### TASK TO COMPLETE:
Output the listing below verbatim, with every line in its original order.

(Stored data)
======

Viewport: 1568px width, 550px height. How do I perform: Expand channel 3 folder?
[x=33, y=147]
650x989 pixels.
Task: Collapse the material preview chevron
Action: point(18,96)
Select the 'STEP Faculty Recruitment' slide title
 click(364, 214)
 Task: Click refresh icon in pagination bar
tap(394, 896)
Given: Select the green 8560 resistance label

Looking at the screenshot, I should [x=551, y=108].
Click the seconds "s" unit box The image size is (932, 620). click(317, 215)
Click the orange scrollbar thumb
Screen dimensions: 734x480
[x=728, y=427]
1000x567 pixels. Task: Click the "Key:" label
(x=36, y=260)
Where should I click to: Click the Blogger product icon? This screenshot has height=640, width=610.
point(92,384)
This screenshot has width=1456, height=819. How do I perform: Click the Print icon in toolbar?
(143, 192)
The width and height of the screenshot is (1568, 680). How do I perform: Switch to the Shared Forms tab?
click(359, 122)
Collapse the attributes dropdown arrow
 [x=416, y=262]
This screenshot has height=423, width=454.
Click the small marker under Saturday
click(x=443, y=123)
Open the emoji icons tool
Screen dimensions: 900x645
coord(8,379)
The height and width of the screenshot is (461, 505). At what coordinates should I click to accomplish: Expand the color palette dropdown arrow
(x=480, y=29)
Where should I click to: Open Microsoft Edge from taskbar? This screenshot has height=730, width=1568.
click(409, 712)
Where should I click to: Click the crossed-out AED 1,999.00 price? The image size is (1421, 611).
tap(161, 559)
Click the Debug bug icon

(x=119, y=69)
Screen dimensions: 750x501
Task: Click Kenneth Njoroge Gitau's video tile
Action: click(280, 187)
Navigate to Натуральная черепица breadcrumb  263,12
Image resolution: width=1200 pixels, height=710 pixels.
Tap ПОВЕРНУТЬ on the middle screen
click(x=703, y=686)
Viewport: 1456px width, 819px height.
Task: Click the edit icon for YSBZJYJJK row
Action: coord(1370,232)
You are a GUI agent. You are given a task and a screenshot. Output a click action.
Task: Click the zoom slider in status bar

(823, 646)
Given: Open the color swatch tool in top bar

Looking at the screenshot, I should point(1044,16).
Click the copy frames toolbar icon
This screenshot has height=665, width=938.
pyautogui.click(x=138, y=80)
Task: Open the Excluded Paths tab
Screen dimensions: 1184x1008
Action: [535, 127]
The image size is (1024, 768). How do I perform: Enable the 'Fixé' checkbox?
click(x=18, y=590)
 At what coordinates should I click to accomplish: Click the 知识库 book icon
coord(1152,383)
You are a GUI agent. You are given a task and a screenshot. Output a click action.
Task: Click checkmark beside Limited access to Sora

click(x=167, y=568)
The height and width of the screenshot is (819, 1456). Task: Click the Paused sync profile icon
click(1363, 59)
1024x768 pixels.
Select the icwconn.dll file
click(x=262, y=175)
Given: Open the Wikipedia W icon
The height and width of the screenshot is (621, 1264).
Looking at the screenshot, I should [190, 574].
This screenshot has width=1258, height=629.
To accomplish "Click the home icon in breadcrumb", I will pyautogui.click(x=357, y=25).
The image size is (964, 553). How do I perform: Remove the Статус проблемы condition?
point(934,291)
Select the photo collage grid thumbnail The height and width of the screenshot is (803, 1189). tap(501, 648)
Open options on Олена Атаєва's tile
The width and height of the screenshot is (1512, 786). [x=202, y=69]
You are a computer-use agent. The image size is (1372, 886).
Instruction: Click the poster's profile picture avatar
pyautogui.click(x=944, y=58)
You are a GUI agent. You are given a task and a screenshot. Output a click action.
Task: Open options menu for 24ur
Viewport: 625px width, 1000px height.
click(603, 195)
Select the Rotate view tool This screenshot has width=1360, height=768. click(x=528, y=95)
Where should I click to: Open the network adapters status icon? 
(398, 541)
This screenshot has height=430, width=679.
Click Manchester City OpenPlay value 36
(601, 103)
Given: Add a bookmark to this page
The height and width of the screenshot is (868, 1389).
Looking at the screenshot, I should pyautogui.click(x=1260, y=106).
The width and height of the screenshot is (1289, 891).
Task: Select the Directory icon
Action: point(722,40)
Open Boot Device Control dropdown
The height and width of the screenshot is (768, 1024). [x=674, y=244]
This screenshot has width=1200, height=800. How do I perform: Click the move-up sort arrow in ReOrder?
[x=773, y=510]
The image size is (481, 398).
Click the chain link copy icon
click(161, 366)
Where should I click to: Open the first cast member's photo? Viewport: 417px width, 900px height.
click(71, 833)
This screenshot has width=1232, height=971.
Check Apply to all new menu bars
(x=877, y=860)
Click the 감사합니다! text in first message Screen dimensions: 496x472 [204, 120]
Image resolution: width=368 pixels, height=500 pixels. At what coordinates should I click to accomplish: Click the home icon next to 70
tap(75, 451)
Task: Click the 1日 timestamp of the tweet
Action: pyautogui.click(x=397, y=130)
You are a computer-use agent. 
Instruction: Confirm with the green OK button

======

### TASK ANSWER:
Viewport: 1568px width, 550px height. How do I perform: Expand channel 3 folder?
[x=33, y=147]
650x989 pixels.
Task: Collapse the material preview chevron
Action: point(18,96)
Select the 'STEP Faculty Recruitment' slide title
 click(364, 214)
 Task: Click refresh icon in pagination bar
tap(394, 896)
Given: Select the green 8560 resistance label

Looking at the screenshot, I should [x=551, y=108].
Click the seconds "s" unit box The image size is (932, 620). click(317, 215)
Click the orange scrollbar thumb
Screen dimensions: 734x480
[x=728, y=427]
1000x567 pixels. Task: Click the "Key:" label
(x=36, y=260)
Where should I click to: Click the Blogger product icon? This screenshot has height=640, width=610.
point(92,384)
This screenshot has width=1456, height=819. How do I perform: Click the Print icon in toolbar?
(143, 192)
The width and height of the screenshot is (1568, 680). How do I perform: Switch to the Shared Forms tab?
click(359, 122)
Collapse the attributes dropdown arrow
 [x=416, y=262]
This screenshot has height=423, width=454.
Click the small marker under Saturday
click(x=443, y=123)
Open the emoji icons tool
Screen dimensions: 900x645
coord(8,379)
The height and width of the screenshot is (461, 505). At what coordinates should I click to accomplish: Expand the color palette dropdown arrow
(x=480, y=29)
Where should I click to: Open Microsoft Edge from taskbar? This screenshot has height=730, width=1568.
click(409, 712)
Where should I click to: Click the crossed-out AED 1,999.00 price? The image size is (1421, 611).
tap(161, 559)
Click the Debug bug icon

(x=119, y=69)
Screen dimensions: 750x501
Task: Click Kenneth Njoroge Gitau's video tile
Action: click(280, 187)
Navigate to Натуральная черепица breadcrumb  263,12
Image resolution: width=1200 pixels, height=710 pixels.
Tap ПОВЕРНУТЬ on the middle screen
click(x=703, y=686)
Viewport: 1456px width, 819px height.
Task: Click the edit icon for YSBZJYJJK row
Action: coord(1370,232)
You are a GUI agent. You are given a task and a screenshot. Output a click action.
Task: Click the zoom slider in status bar

(823, 646)
Given: Open the color swatch tool in top bar

Looking at the screenshot, I should point(1044,16).
Click the copy frames toolbar icon
This screenshot has height=665, width=938.
pyautogui.click(x=138, y=80)
Task: Open the Excluded Paths tab
Screen dimensions: 1184x1008
Action: [535, 127]
The image size is (1024, 768). How do I perform: Enable the 'Fixé' checkbox?
click(x=18, y=590)
 At what coordinates should I click to accomplish: Click the 知识库 book icon
coord(1152,383)
You are a GUI agent. You are given a task and a screenshot. Output a click action.
Task: Click checkmark beside Limited access to Sora

click(x=167, y=568)
The height and width of the screenshot is (819, 1456). Task: Click the Paused sync profile icon
click(1363, 59)
1024x768 pixels.
Select the icwconn.dll file
click(x=262, y=175)
Given: Open the Wikipedia W icon
The height and width of the screenshot is (621, 1264).
Looking at the screenshot, I should [190, 574].
This screenshot has width=1258, height=629.
To accomplish "Click the home icon in breadcrumb", I will pyautogui.click(x=357, y=25).
The image size is (964, 553). How do I perform: Remove the Статус проблемы condition?
point(934,291)
Select the photo collage grid thumbnail The height and width of the screenshot is (803, 1189). tap(501, 648)
Open options on Олена Атаєва's tile
The width and height of the screenshot is (1512, 786). [x=202, y=69]
You are a computer-use agent. The image size is (1372, 886).
Instruction: Click the poster's profile picture avatar
pyautogui.click(x=944, y=58)
You are a GUI agent. You are given a task and a screenshot. Output a click action.
Task: Open options menu for 24ur
Viewport: 625px width, 1000px height.
click(603, 195)
Select the Rotate view tool This screenshot has width=1360, height=768. click(x=528, y=95)
Where should I click to: Open the network adapters status icon? 
(398, 541)
This screenshot has height=430, width=679.
Click Manchester City OpenPlay value 36
(601, 103)
Given: Add a bookmark to this page
The height and width of the screenshot is (868, 1389).
Looking at the screenshot, I should pyautogui.click(x=1260, y=106).
The width and height of the screenshot is (1289, 891).
Task: Select the Directory icon
Action: point(722,40)
Open Boot Device Control dropdown
The height and width of the screenshot is (768, 1024). [x=674, y=244]
This screenshot has width=1200, height=800. How do I perform: Click the move-up sort arrow in ReOrder?
[x=773, y=510]
The image size is (481, 398).
Click the chain link copy icon
click(161, 366)
Where should I click to: Open the first cast member's photo? Viewport: 417px width, 900px height.
click(71, 833)
This screenshot has width=1232, height=971.
Check Apply to all new menu bars
(x=877, y=860)
Click the 감사합니다! text in first message Screen dimensions: 496x472 [204, 120]
Image resolution: width=368 pixels, height=500 pixels. At what coordinates should I click to accomplish: Click the home icon next to 70
tap(75, 451)
Task: Click the 1日 timestamp of the tweet
Action: pyautogui.click(x=397, y=130)
You are a computer-use agent. 
Instruction: Confirm with the green OK button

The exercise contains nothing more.